◆ **WHAT THE TASK ASKS**: Format each line of the listing below as an item in a numbered list, omitting blank lines and leaving out the pictures.

◆ **ENTRIES SUPPLIED**:

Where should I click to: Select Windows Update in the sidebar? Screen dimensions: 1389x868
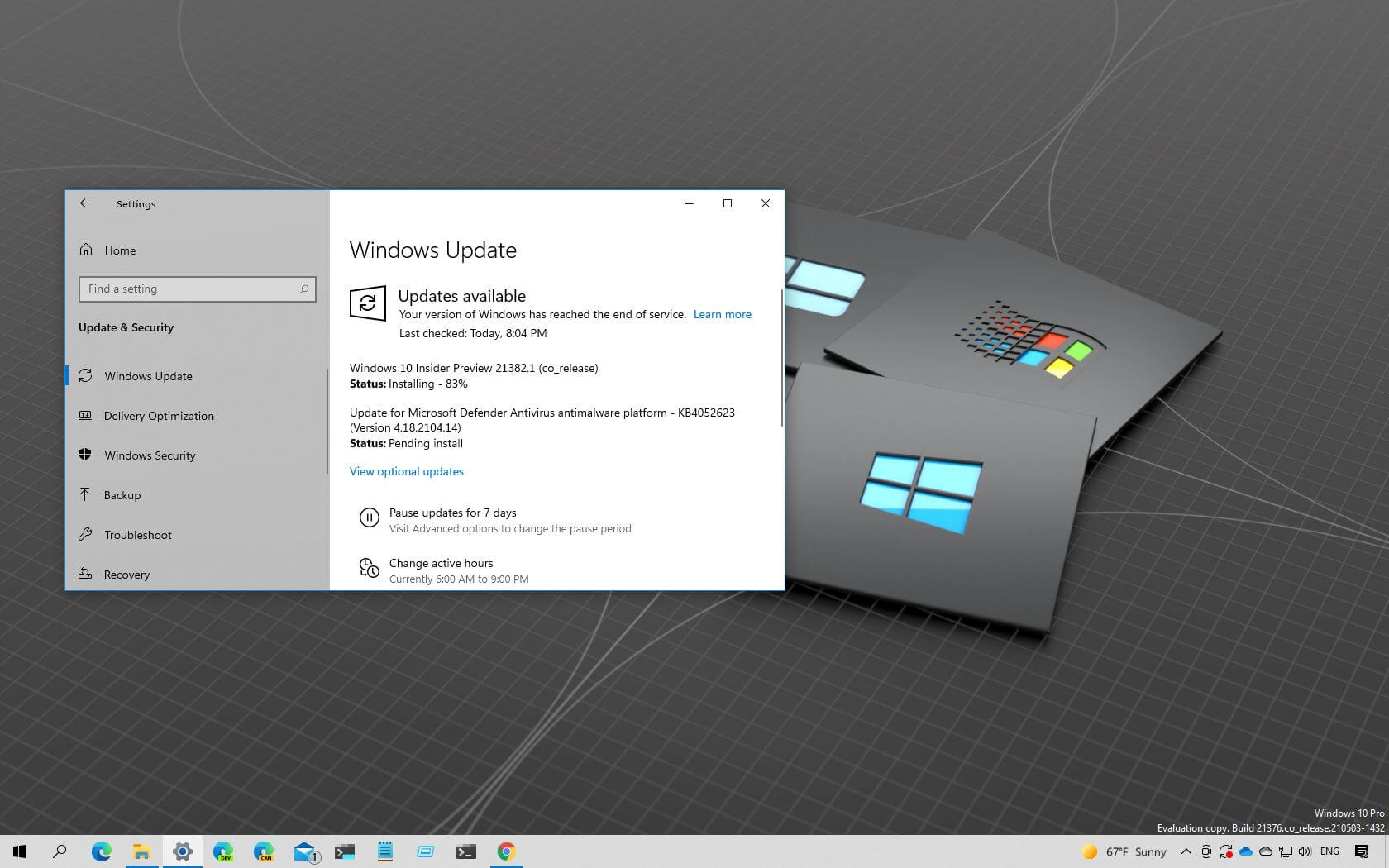147,376
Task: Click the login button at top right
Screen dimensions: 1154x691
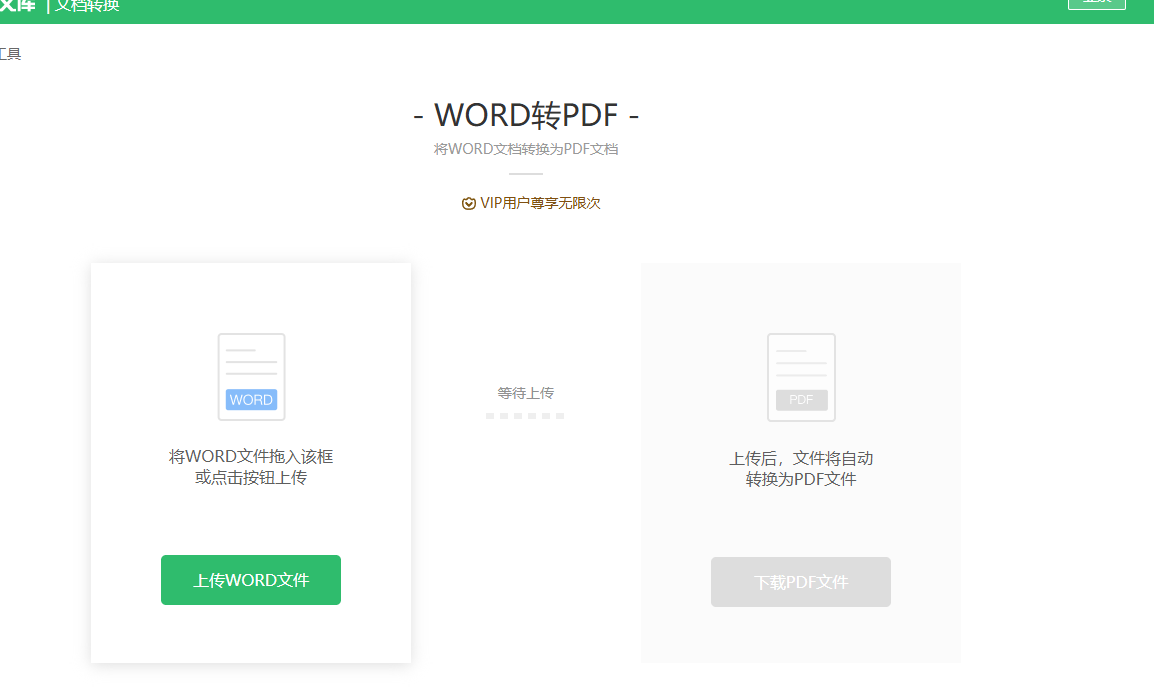Action: (1096, 4)
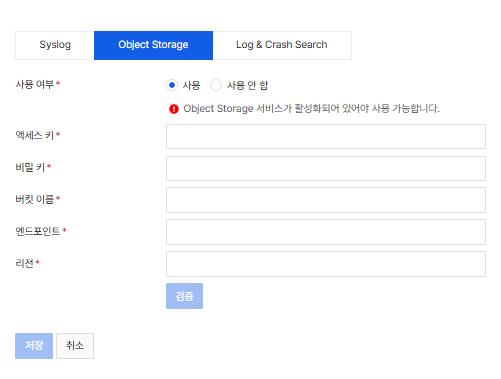Select the Object Storage tab
Screen dimensions: 501x379
point(153,45)
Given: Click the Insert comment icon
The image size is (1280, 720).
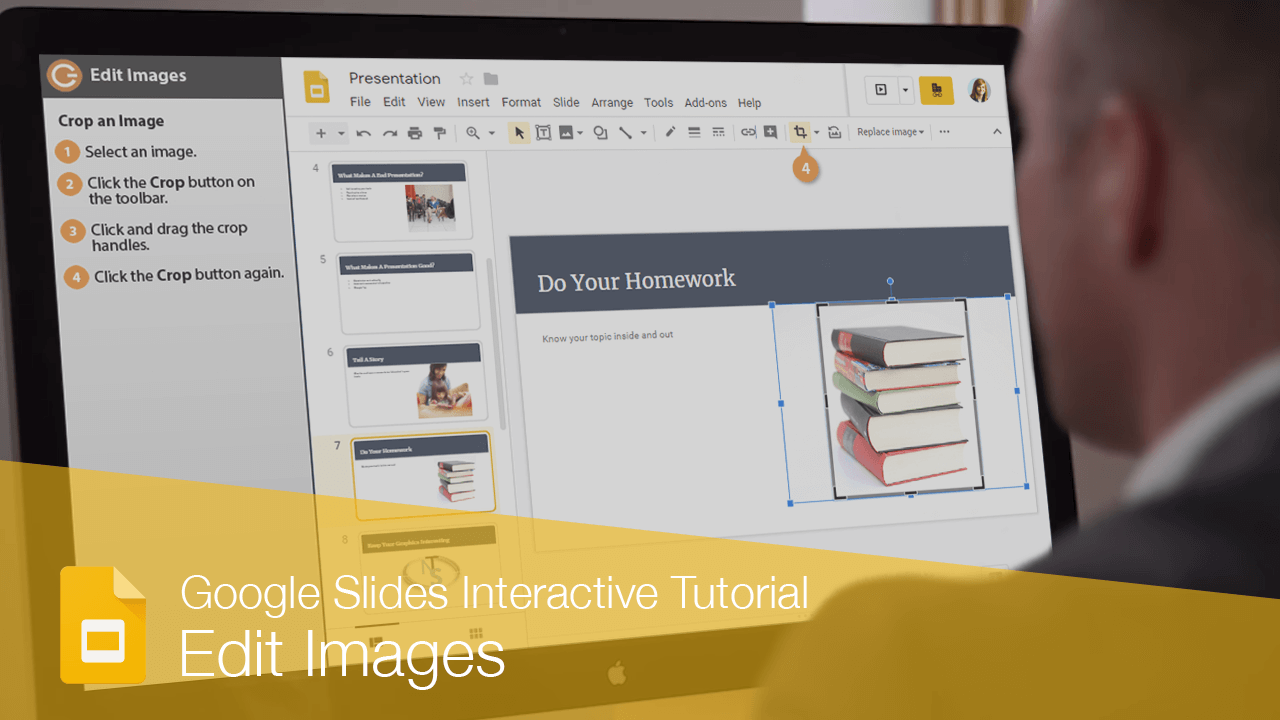Looking at the screenshot, I should [x=770, y=132].
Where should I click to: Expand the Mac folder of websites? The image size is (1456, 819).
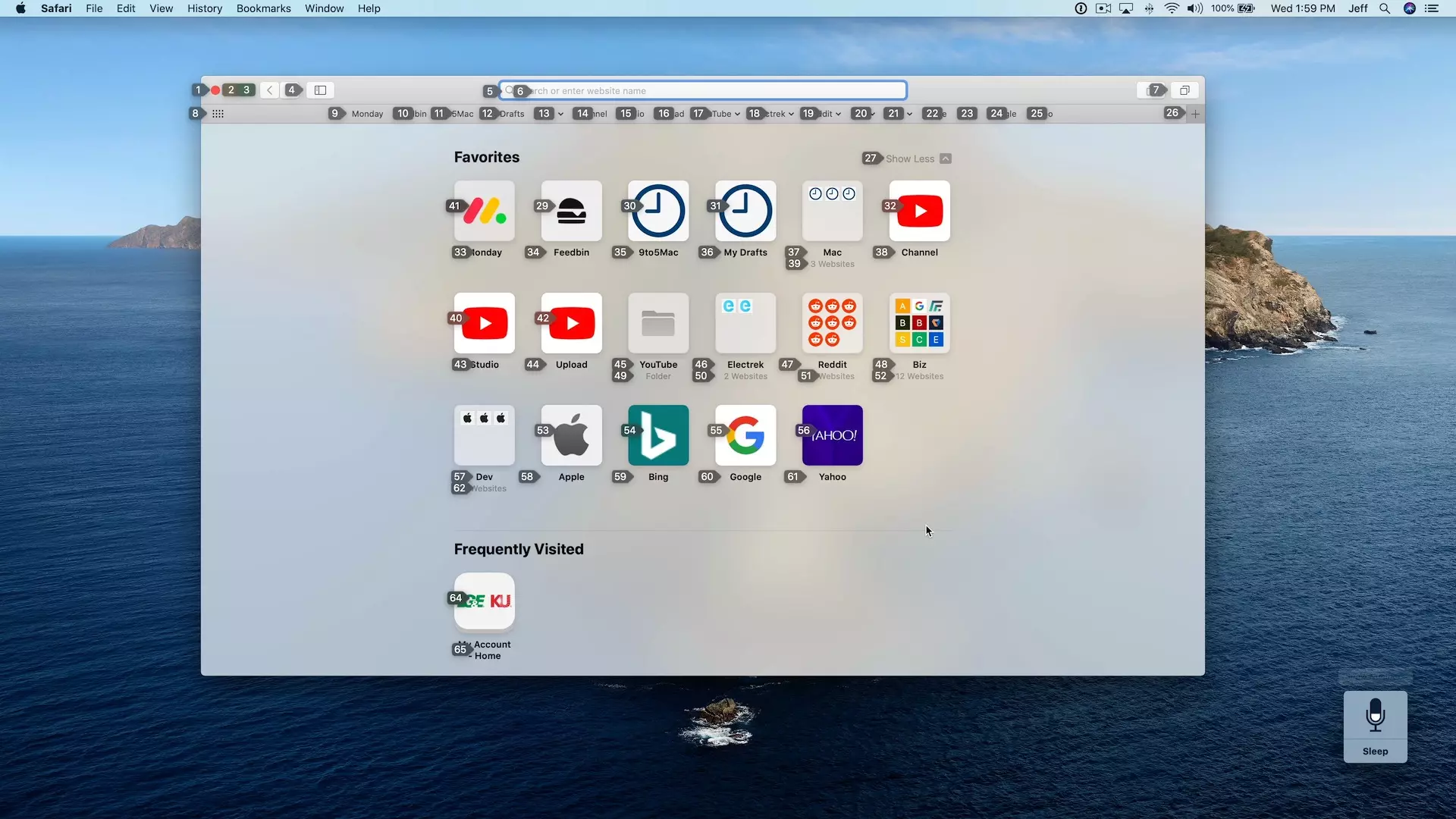[832, 210]
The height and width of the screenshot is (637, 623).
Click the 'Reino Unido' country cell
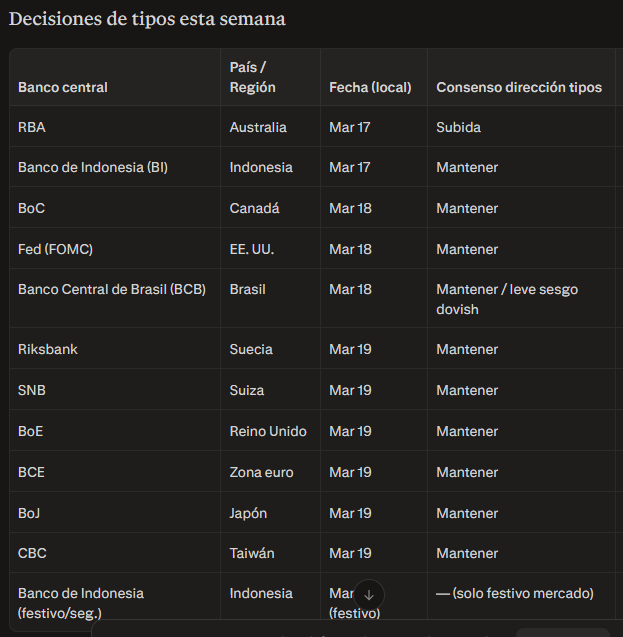click(x=268, y=431)
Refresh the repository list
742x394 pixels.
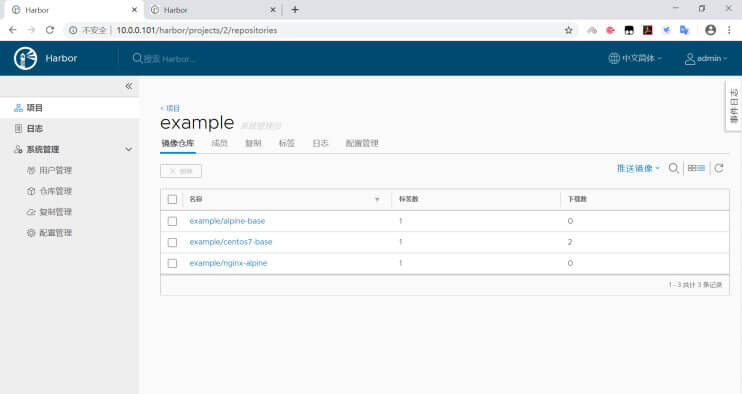click(x=719, y=168)
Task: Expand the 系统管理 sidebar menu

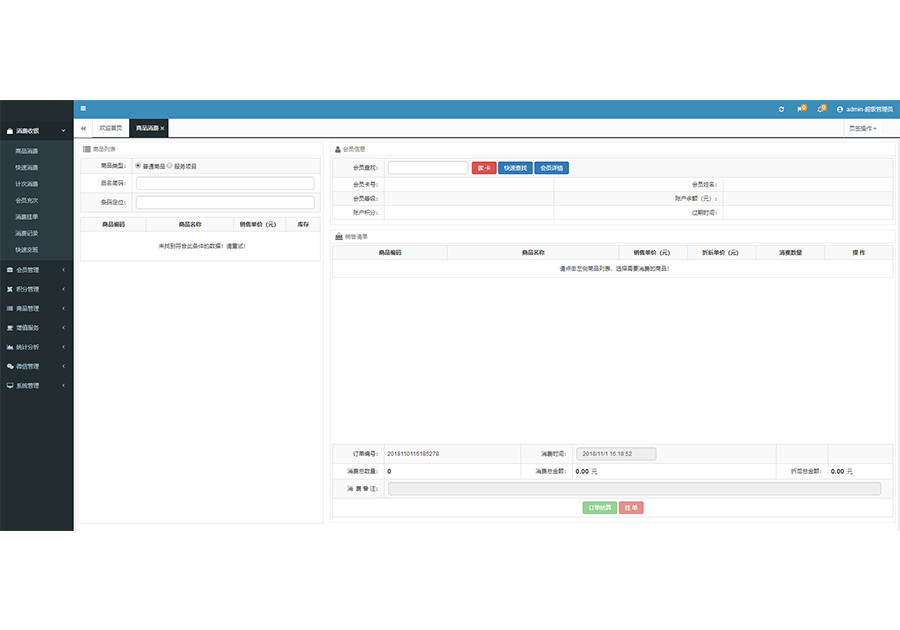Action: 36,385
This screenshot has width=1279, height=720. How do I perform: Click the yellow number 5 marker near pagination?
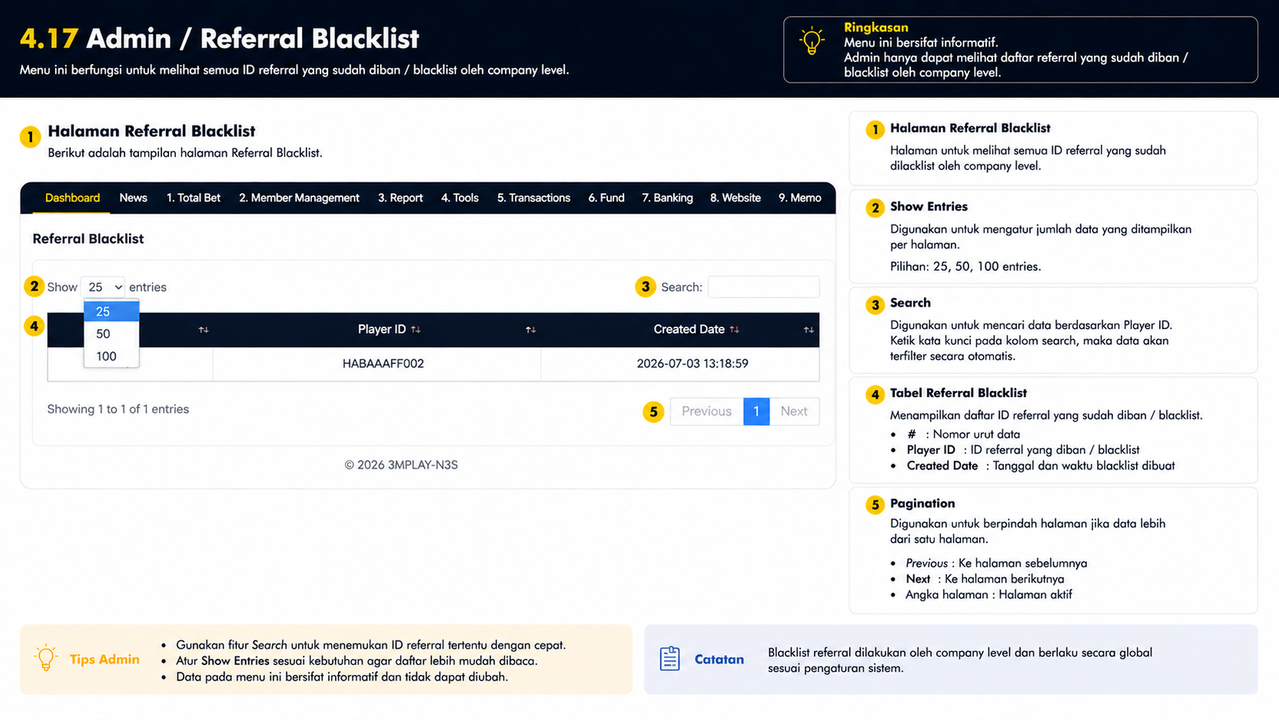click(653, 411)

◆ **ANSWER FOR THE TASK**:
1. Where should I click to: Select Windows Update in the sidebar? Screen dimensions: 1389x868
2. 147,376
3. Task: Click the login button at top right
4. Screen dimensions: 1154x691
5. Action: (1096, 4)
6. Select the Object Storage tab
7. Screen dimensions: 501x379
8. point(153,45)
9. Given: Click the Insert comment icon
10. The image size is (1280, 720).
11. Looking at the screenshot, I should [x=770, y=132].
12. Where should I click to: Expand the Mac folder of websites? The image size is (1456, 819).
13. [832, 210]
14. The height and width of the screenshot is (637, 623).
15. Click the 'Reino Unido' country cell
16. click(x=268, y=431)
17. Refresh the repository list
18. 742x394 pixels.
19. click(x=719, y=168)
20. Task: Expand the 系统管理 sidebar menu
21. Action: 36,385
22. This screenshot has width=1279, height=720. How do I perform: Click the yellow number 5 marker near pagination?
23. click(653, 411)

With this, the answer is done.